Foi a partir dessa constatação que sua equipe passou a testar combinações terapêuticas, unindo o antissenso a inibidores de histona-desacetilase, como o ácido valproico (VPA). Esses compostos promovem a abertura da cromatina e aceleram a elongação da transcrição, contrabalançando o efeito silenciador inesperado provocado pelo antissenso. Em experimentos com camundongos modelo da doença, a combinação levou a melhora expressiva da sobrevida, ganho de peso e desempenho motor dos animais em comparação ao tratamento com Spinraza isolado.
“Não estamos propondo um protocolo terapêutico pronto para humanos, mas uma prova de conceito. O efeito combinado foi claro nos testes com camundongos”, disse. Os resultados também mostraram que o ácido valproico, por si só, não tem efeito relevante — mas amplifica os efeitos do antissenso quando administrado em conjunto.
Além disso, Kornblihtt apresentou experimentos inéditos de edição epigenética direcionada, usando o sistema CRISPR-dCas9 acoplado a um ativador de transcrição (VP64), para promover acetilação de histonas de forma localizada no gene SMN2. Dependendo da região do gene onde a modificação é induzida — próximo ao éxon 7 ou em seu promotor, por exemplo — os efeitos sobre o splicing se intensificam. Em outro experimento, sua equipe demonstrou que essas alterações epigenéticas localizadas podem inclusive alterar a estrutura tridimensional do DNA, promovendo o chamado looping gênico, com aproximação física entre regiões distantes, como o promotor e o final do gene.

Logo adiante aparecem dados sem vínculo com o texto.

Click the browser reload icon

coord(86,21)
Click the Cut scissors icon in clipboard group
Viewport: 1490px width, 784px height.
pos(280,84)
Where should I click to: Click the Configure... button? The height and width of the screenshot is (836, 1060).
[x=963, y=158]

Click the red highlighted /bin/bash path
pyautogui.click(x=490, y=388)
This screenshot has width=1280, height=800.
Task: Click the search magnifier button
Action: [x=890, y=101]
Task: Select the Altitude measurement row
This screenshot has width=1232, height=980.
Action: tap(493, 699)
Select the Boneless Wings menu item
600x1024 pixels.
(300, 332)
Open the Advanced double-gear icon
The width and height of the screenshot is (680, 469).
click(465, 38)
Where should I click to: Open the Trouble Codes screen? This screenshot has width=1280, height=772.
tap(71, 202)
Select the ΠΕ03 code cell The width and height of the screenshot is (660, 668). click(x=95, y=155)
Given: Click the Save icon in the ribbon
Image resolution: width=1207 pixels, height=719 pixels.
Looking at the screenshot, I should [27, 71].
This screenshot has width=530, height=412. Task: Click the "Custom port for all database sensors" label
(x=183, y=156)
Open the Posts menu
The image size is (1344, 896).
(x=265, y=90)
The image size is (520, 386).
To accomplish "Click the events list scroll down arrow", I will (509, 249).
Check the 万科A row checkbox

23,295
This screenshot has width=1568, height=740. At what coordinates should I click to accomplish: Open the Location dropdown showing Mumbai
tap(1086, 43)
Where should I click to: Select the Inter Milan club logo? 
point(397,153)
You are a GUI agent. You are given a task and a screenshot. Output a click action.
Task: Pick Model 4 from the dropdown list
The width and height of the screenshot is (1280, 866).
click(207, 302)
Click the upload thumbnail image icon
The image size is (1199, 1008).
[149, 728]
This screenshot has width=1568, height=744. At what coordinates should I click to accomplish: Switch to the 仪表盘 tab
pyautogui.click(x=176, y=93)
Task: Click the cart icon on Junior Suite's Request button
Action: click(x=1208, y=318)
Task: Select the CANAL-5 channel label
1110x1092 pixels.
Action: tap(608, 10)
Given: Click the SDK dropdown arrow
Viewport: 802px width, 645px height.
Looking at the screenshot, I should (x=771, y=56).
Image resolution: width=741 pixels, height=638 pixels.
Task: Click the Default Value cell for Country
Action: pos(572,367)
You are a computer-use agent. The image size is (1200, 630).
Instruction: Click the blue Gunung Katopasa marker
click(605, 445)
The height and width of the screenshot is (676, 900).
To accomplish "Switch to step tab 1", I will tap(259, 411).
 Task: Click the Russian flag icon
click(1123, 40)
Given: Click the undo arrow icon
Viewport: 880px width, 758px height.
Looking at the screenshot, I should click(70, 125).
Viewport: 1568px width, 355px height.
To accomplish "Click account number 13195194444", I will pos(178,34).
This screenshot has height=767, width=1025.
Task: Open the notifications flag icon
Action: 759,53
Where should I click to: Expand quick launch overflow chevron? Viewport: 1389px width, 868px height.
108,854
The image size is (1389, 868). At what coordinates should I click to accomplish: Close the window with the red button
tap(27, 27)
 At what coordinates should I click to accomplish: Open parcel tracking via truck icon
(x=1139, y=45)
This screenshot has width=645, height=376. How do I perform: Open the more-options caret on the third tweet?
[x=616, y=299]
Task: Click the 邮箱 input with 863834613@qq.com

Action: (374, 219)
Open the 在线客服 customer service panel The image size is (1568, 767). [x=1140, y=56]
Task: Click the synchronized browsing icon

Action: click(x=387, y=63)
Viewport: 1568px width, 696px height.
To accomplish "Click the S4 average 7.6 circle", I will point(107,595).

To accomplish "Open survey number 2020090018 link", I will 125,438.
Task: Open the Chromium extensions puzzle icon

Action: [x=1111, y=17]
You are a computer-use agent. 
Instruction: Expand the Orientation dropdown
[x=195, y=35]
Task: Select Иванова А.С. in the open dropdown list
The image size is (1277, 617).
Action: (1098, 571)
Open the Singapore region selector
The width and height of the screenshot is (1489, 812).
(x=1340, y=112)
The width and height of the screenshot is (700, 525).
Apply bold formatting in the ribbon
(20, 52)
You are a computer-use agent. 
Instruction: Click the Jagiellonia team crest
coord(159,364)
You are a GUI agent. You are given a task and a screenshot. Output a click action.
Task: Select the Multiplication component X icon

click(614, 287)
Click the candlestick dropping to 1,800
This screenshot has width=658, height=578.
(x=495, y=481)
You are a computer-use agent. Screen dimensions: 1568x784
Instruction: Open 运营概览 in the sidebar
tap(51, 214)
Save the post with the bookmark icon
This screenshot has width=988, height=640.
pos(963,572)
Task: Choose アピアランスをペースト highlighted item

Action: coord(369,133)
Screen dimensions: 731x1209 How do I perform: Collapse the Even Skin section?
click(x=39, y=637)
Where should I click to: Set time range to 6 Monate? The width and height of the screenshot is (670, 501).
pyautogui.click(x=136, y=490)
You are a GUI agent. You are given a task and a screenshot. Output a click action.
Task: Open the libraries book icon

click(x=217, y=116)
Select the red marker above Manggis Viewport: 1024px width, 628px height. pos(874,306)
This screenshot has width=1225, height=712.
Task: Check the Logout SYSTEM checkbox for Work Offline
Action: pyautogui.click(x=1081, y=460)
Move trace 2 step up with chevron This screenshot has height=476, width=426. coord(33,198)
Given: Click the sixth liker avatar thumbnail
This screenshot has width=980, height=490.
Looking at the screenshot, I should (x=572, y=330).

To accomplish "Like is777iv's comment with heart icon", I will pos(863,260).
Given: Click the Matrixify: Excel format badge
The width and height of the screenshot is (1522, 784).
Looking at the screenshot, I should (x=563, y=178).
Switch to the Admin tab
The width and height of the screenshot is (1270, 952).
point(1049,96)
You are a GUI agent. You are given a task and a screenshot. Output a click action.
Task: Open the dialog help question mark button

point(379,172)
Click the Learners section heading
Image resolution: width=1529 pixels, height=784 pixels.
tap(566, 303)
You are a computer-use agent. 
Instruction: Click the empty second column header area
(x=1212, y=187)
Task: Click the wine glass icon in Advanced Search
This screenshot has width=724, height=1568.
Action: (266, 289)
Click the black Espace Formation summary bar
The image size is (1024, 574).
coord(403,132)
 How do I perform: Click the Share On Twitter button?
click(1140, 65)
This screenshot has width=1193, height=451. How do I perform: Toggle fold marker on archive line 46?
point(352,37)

Ao final da palestra, Kornblihtt ressaltou que a lógica que move sua pesquisa é a da ciência básica: “Estávamos estudando como o splicing funciona, e não buscando uma cura. Mas esse caminho nos levou a contribuir com uma das primeiras terapias efetivas para uma doença neurodegenerativa”. Ele também alertou para a lógica de mercado que impede a realização de ensaios clínicos com combinações terapêuticas acessíveis, como a do Spinraza com VPA, por falta de interesse da indústria farmacêutica. “Esse é um ensaio que só será feito se for financiado por recursos públicos”, afirmou.
Membro das academias de ciências da Argentina, França, Estados Unidos e, agora, da Academia Brasileira de Ciências, Kornblihtt encerrou a palestra reiterando seu compromisso com a ciência de base, a universidade pública e o acesso democrático ao conhecimento e à saúde.